**Records to process**
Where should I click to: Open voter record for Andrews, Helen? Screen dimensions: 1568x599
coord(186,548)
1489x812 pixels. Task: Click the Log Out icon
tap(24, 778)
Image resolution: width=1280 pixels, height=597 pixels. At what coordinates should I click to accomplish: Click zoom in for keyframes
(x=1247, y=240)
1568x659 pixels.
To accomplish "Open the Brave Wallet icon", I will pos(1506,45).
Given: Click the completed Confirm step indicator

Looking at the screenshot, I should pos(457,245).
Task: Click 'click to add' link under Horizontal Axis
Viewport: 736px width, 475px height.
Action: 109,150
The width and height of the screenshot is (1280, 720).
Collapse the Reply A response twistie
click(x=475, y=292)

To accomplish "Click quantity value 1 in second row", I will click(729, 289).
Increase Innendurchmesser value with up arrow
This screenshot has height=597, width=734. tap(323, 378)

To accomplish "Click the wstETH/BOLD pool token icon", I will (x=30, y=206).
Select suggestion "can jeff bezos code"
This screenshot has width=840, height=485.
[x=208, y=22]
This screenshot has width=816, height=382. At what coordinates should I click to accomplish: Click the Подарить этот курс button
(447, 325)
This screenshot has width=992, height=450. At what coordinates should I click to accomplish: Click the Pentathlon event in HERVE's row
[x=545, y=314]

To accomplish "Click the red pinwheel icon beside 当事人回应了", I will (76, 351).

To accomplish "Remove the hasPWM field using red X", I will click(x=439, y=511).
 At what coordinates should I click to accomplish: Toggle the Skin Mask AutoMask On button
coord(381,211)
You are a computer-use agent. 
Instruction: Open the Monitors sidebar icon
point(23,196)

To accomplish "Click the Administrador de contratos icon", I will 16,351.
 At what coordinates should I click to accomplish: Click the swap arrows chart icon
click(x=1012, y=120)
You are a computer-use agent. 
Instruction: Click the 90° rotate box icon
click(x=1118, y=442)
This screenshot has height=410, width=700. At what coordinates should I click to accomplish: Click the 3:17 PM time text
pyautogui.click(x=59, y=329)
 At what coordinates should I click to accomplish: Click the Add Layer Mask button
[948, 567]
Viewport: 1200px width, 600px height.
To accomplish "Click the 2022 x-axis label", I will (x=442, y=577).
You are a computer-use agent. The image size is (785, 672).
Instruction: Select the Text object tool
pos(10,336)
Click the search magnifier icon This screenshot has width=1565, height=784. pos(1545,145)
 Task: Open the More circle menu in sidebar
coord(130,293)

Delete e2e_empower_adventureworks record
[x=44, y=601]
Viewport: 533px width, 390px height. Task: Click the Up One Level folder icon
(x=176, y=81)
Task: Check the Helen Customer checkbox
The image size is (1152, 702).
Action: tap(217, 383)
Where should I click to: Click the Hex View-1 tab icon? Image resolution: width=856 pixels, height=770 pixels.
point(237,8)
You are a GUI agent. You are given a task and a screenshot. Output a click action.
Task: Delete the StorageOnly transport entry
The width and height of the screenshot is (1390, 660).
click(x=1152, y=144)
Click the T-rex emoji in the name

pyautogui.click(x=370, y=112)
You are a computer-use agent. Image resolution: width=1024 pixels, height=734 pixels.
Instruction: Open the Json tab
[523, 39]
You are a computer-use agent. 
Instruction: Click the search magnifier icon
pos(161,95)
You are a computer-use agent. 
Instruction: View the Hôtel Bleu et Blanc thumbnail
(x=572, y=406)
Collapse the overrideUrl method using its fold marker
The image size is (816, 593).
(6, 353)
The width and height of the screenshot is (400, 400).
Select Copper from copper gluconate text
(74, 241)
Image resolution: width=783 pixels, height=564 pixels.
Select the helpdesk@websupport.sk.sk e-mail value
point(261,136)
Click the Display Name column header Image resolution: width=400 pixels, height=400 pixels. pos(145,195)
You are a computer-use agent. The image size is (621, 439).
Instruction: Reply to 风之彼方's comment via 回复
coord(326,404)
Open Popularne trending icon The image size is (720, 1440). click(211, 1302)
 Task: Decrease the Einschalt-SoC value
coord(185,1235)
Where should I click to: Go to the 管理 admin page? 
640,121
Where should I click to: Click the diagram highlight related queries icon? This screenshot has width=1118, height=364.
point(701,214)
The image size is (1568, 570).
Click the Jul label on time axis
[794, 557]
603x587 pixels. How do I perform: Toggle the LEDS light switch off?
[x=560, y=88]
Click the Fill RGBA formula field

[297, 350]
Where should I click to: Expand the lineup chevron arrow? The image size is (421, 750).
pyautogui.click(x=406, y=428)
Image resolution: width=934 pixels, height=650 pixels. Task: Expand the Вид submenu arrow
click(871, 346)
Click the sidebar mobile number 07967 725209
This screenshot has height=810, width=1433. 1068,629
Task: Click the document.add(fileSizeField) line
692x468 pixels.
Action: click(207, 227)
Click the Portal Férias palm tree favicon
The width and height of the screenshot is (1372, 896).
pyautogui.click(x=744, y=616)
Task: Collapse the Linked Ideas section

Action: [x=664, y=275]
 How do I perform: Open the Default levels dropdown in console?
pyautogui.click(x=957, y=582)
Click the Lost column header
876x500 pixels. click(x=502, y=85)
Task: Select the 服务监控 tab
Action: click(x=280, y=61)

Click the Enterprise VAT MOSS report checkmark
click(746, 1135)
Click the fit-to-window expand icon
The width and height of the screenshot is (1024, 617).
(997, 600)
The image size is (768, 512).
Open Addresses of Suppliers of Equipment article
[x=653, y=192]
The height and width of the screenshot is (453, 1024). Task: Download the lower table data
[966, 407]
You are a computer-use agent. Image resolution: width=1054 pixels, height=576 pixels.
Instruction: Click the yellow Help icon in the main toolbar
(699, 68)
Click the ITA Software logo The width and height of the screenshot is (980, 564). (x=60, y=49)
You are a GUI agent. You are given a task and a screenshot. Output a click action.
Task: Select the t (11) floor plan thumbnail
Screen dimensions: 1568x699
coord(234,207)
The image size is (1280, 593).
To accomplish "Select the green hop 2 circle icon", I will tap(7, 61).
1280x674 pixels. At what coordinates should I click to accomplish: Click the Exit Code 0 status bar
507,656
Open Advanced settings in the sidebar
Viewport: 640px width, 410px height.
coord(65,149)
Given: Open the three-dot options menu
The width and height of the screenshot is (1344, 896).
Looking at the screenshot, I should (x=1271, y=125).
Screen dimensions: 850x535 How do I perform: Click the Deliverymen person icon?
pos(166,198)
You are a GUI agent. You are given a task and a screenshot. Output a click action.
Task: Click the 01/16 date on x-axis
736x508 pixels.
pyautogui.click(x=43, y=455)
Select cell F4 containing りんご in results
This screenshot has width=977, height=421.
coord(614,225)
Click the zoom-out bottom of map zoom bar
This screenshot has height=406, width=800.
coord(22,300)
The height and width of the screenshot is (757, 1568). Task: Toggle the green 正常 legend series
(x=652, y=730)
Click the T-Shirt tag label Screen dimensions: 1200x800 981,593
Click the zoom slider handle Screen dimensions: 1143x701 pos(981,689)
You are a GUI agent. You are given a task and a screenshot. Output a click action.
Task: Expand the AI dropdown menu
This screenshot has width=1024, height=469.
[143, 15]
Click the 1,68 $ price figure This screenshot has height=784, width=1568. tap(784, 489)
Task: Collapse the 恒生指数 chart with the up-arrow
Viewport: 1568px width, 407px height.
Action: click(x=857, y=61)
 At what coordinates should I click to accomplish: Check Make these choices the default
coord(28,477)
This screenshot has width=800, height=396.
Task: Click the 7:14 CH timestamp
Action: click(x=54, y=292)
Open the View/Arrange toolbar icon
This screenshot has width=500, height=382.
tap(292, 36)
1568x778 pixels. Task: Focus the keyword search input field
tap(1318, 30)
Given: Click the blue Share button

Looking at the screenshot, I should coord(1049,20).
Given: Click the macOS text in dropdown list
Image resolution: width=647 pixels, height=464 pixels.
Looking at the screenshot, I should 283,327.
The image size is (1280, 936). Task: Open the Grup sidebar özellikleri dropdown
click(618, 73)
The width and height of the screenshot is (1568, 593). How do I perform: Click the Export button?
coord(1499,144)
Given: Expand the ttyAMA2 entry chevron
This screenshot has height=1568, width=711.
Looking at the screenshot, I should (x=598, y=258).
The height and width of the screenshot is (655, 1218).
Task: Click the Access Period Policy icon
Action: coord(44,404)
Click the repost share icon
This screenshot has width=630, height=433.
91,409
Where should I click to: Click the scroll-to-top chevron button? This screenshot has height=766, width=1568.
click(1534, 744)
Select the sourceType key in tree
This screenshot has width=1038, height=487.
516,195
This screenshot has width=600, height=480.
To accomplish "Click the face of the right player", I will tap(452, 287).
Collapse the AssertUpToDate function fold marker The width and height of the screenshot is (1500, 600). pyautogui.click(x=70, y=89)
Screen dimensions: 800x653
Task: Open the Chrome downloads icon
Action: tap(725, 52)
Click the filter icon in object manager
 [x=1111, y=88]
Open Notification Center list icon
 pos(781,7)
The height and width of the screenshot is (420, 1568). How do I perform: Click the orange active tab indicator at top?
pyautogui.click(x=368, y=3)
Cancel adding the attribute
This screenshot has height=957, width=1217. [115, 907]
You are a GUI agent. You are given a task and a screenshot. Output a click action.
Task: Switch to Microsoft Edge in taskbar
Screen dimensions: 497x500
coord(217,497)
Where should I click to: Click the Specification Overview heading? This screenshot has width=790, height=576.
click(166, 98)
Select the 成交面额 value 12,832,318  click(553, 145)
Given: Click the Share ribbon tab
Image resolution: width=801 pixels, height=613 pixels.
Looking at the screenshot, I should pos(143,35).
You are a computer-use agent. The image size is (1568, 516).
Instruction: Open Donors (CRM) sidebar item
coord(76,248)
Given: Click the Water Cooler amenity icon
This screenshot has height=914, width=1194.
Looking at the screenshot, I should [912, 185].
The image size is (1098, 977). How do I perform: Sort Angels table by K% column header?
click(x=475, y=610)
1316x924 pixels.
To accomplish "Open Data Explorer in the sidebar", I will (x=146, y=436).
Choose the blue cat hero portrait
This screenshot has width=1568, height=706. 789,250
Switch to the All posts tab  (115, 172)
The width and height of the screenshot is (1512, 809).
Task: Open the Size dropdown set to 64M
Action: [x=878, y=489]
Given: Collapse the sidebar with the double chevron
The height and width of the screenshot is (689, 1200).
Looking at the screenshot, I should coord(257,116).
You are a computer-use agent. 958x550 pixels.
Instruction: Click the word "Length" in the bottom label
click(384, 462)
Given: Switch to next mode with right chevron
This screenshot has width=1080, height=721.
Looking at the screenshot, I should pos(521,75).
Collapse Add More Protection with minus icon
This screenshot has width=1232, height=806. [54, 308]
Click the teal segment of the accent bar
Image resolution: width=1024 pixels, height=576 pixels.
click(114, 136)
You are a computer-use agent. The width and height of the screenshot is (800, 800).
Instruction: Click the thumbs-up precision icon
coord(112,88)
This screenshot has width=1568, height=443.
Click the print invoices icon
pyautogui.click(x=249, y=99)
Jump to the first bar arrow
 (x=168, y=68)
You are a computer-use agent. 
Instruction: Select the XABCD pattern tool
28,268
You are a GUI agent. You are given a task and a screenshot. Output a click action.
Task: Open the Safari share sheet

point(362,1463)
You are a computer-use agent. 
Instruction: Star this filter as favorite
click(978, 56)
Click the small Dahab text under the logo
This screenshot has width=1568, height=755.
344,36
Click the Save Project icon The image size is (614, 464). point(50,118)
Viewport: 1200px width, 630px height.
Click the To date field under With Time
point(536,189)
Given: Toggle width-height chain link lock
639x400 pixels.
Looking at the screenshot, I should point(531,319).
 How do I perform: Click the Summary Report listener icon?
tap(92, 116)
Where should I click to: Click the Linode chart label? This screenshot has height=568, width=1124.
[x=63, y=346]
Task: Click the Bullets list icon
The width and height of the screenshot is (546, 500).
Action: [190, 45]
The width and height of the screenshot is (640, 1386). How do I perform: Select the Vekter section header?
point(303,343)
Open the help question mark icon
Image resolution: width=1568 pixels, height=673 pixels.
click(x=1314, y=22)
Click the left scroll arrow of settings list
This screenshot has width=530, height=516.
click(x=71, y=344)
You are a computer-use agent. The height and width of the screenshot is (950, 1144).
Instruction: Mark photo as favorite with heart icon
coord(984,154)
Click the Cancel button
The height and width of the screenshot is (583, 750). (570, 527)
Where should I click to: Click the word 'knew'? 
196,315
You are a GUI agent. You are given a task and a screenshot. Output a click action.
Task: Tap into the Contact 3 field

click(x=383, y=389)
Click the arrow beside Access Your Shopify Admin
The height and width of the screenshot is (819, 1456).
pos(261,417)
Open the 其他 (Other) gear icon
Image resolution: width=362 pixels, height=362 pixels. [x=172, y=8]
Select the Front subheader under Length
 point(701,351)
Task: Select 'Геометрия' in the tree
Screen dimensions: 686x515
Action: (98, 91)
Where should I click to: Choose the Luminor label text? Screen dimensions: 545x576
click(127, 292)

**What is required**
Only the count, no other text: how many lines in the listing above hold "right"?

**Response for this exercise**
2